The half-hour of mental torture I endured before a nurse called to say she was all right (sadly we have much experience of things in hospitals not going to plan) is perhaps a small price to pay for having her home so swiftly later. But along with the problems faced by patients who do not have relatives to care for them at home when they are still very weak and needy after surgery; as well as the increased risks of MRSA and other hospital-acquired infections resulting from the system of “hot-bedding”, these are the downsides that need to addressed if the pattern of high turnover hospital care which undoubtedly represents the future is to prove a genuinely brave new world.

Wednesday, 5 December 2007

Rain or shine?


For the past seven years Anna, my wife, and I seem to have been like the pivoted figures on a Swiss cuckoo clock that move in and out to predict the weather.
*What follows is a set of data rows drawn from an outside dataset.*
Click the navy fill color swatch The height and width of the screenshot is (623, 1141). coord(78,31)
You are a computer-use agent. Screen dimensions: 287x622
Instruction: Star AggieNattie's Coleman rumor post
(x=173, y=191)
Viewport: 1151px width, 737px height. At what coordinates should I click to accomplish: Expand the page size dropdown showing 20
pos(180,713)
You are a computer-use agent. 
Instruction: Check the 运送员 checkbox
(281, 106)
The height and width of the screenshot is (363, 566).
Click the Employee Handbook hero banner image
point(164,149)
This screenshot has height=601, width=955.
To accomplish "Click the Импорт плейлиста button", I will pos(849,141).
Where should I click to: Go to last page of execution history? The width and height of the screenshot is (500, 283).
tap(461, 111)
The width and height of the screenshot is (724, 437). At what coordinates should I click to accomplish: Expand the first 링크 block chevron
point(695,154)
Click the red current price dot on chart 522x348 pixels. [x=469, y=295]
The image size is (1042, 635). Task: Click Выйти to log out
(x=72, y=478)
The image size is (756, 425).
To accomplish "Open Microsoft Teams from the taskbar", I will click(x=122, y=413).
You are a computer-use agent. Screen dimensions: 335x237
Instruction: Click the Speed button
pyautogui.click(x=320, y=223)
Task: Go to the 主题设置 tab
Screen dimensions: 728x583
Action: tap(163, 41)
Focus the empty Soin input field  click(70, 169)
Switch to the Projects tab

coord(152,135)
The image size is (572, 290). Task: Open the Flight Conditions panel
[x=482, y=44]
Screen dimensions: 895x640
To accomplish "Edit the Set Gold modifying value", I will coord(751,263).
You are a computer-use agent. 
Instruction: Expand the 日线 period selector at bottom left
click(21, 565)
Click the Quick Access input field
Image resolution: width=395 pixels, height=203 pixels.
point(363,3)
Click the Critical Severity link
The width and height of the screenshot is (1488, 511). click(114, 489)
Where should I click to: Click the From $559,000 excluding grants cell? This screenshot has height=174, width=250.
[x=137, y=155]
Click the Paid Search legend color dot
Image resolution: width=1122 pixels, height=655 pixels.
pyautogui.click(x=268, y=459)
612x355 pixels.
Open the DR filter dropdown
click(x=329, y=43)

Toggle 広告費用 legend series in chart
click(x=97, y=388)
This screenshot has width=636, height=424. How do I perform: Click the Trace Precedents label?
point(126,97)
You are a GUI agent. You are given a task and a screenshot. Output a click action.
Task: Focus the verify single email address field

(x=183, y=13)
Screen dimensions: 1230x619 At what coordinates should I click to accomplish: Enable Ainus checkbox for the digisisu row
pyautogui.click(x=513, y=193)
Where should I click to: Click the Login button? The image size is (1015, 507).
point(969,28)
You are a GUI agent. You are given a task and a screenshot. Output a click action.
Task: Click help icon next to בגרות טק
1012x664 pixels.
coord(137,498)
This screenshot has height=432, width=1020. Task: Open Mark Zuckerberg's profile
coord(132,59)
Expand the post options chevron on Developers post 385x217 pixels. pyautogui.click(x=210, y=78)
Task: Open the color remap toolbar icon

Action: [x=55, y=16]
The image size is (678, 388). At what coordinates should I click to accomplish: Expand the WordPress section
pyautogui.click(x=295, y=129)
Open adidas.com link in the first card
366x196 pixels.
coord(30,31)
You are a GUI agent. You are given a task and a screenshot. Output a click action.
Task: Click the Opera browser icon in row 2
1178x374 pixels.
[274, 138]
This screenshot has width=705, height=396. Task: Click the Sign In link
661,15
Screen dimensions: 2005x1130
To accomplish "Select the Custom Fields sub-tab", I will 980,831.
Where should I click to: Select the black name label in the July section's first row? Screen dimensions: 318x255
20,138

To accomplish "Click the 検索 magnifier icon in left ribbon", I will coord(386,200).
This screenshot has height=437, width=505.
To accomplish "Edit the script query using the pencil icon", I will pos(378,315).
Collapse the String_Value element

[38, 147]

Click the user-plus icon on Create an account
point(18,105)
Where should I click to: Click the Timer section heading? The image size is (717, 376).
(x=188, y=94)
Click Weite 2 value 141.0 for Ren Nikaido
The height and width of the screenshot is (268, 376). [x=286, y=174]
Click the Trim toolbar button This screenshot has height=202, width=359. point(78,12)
Shortly before Christmas 2000, at the age of 43, she was diagnosed with bowel cancer, and retreated into the shadow of illness while I “stayed out” as the public face of our marriage. Two years later, after surgery, chemotherapy, some unexplained side effects and living with an ileostomy, she seemed well on the path to recovery and ready to emerge from the gloom. She had an operation to re-connect her bowel which we hoped would mark her return to “normal” life.

But on the day following her surgery, I was diagnosed with a tumour in my own bowel. As she moved into the daylight, I retreated into the murky depths of the hospital world where I was destined to remain for an unexpectedly long time. A series of fairly catastrophic complications following surgery to remove the growth meant that I spent five months in hospital, and was left so depleted that I have spent almost five years recovering. Gradually, however, I have regained my strength and begun to resume a life that is about more than just hiding in the shadows at home. A book I have written about our experiences is due to be published in February, and I feel that at last I am starting to move back into the outside world with everyone else.

However, just as this is happening Anna is retreating once more into the shadows. This week she returns to hospital to have an ovarian cyst removed. So the countervailing pattern of our health continues, and we both find ourselves wondering when we might be able to spend some time “out” in the light together.

Still, one consolation is that this time it’s a different hospital – the gleaming glass and steel of the new University College tower in central London rather than the decaying concrete of the Royal Free in Hampstead. Since ancient times there has been a belief that life moves in seven-year cycles or “climacterics”. Perhaps this shift marks the start of a new seven-year cycle for us. If so, I only hope that it proves less gruelling and traumatic than the last.